SURAT KEPADA KAWAN - Yudhie Haryono


Aku selalu tergagap dengan sapamu. Hadirmu menjarah masa depanku. Jiwamu menghapus ejaan masa laluku. Akalmu melambatkan waktu kiniku. Tapi, ingin kufatwakan padamu bahwa betapa jahil menikmati sisa umurmu dengan orang yang menyakitimu di semua tempat dan waktu. Itu bagai keadaan yang lapuk membatu.

Kawan. Aku menyanyi untukmu. Lagu karya Gesang berjudul Jembatan Merah. Dengan syahdu dan tak merdu. Kecuali rinduku padamu.

Jembatan merah/Sungguh indah/Berpagar gedung megah/Sepanjang hari yang melintasi/Silih berganti/Mengenang susah hati patah/Ingat jaman berpisah/Kekasih pergi sehingga kini/Belum kembali/Biar jembatan merah/Seandainya patah/Akupun bersumpah/Akan kunanti dia di sini/Bertemu lagi.

Kawan...
Keadilan itu dipraktekkan.
Kebahagiaan itu dibagikan.
Kesejahteraan itu dirasakan.
Kebijaksanaan itu diperlihatkan.
Sayang semua kini zonk. Minus.

Kawanku. Tak pernah aku bisa mengisahkan betapa menakjubkannya rinduku padamu. Kini aku bisa menjadi kekasihmu; tak bisa jadi pengkhianatmu. Aku bisa menjadi temanmu; tak bisa jadi begundalmu. Aku bisa jadi pacarmu; tak bisa jadi musuhmu. Aku bisa jadi sahabatmu; tak bisa jadi perampokmu. Walau kutahu kau tak pernah jatuh hati padaku. Tak pernah jatuh cinta. Tak pernah merindu. Tak punya kangen. Kau tuli buta dan bisu. Padaku. Terutama pasca dirampok oleh elite-elitemu.

Kawan. Kau mesti tahu. Ilmuwan di Indonesia dinilai "cuma" seharga piagam yang dipigura. Inilah sebab utama ilmuwan kita berkhianat membela pengkhianat. Ilmuwan independen yang kritis menjadi defisit. Rakyatlah yang telah membunuhnya. Aku adalah contoh kongkritnya.

Kawan. Masih ingatkah paragraf terakhir dari buku Sejarah Tuhan yang ditulis Karen Armstrong? Kalau lupa, kini kubagi karena menarik dan simpatik, "manusia tidak bisa menanggung beban kehampaan dan kenestapaan; mereka akan mengisi kekosongan itu dengan menciptakan lokus baru untuk meraih hidup yang bermakna.
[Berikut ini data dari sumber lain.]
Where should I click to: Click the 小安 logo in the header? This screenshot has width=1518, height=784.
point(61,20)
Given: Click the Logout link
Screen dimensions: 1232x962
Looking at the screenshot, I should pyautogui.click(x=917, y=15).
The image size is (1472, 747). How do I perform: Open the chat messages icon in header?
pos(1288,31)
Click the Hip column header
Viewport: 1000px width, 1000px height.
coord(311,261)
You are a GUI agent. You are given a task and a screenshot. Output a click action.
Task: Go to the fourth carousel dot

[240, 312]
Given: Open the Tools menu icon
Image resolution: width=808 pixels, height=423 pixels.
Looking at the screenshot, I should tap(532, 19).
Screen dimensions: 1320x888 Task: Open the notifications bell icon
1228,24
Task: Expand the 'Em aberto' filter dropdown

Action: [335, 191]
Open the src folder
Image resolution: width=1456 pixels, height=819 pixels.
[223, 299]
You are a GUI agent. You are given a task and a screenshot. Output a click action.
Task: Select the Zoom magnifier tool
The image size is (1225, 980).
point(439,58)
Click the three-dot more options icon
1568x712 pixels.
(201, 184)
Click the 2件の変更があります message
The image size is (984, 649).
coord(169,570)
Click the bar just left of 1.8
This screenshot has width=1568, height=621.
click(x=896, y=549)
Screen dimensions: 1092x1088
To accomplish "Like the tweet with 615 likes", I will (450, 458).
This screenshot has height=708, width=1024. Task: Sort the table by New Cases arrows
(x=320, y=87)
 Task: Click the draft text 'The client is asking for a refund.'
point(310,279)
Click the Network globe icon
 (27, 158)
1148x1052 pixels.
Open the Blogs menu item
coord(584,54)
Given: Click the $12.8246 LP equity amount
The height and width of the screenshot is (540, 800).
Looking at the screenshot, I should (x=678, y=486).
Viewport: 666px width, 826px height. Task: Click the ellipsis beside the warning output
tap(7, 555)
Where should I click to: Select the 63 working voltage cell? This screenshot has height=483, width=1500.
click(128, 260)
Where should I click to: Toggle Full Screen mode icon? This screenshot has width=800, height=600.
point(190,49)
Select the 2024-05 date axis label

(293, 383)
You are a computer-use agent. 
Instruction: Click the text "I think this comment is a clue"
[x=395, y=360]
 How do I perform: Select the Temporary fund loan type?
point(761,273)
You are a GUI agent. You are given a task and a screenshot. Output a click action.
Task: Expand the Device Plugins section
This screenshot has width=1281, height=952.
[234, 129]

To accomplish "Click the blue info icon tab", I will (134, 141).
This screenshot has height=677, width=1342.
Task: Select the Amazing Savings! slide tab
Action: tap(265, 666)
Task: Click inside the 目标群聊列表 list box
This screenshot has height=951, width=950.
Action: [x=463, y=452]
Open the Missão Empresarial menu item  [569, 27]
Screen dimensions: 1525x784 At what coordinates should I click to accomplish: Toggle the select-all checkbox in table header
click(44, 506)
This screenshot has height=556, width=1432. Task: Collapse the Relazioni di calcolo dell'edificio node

Berhala kaum fundamentalis bukanlah pengganti yang baik untuk Tuhan; jika kita mau menciptakan gairah keimanan yang baru untuk abad baru. Kita harus merenungkan dengan seksama sejarah Tuhan ini demi menarik beberapa pelajaran dan peringatan (hal. 510)."

Kawan. Sungguh hidup di antara kaum miskin ilmu dan defisit pengetahuan adalah hidup di neraka. Maka, di negara para budak, pemimpin tak mungkin mundur walau salah dan jahat berulang kali. Dan, menemukan ilmu dari masa lalu ibarat menemukanmu yang mendukung revolusi. Inilah pesan lekuk gurindam dua belas yang keren dan dahsyat sepanjang hayat seperti aroma Ken Dedes yang mulia bak ketupat padat: kaki plus anunya.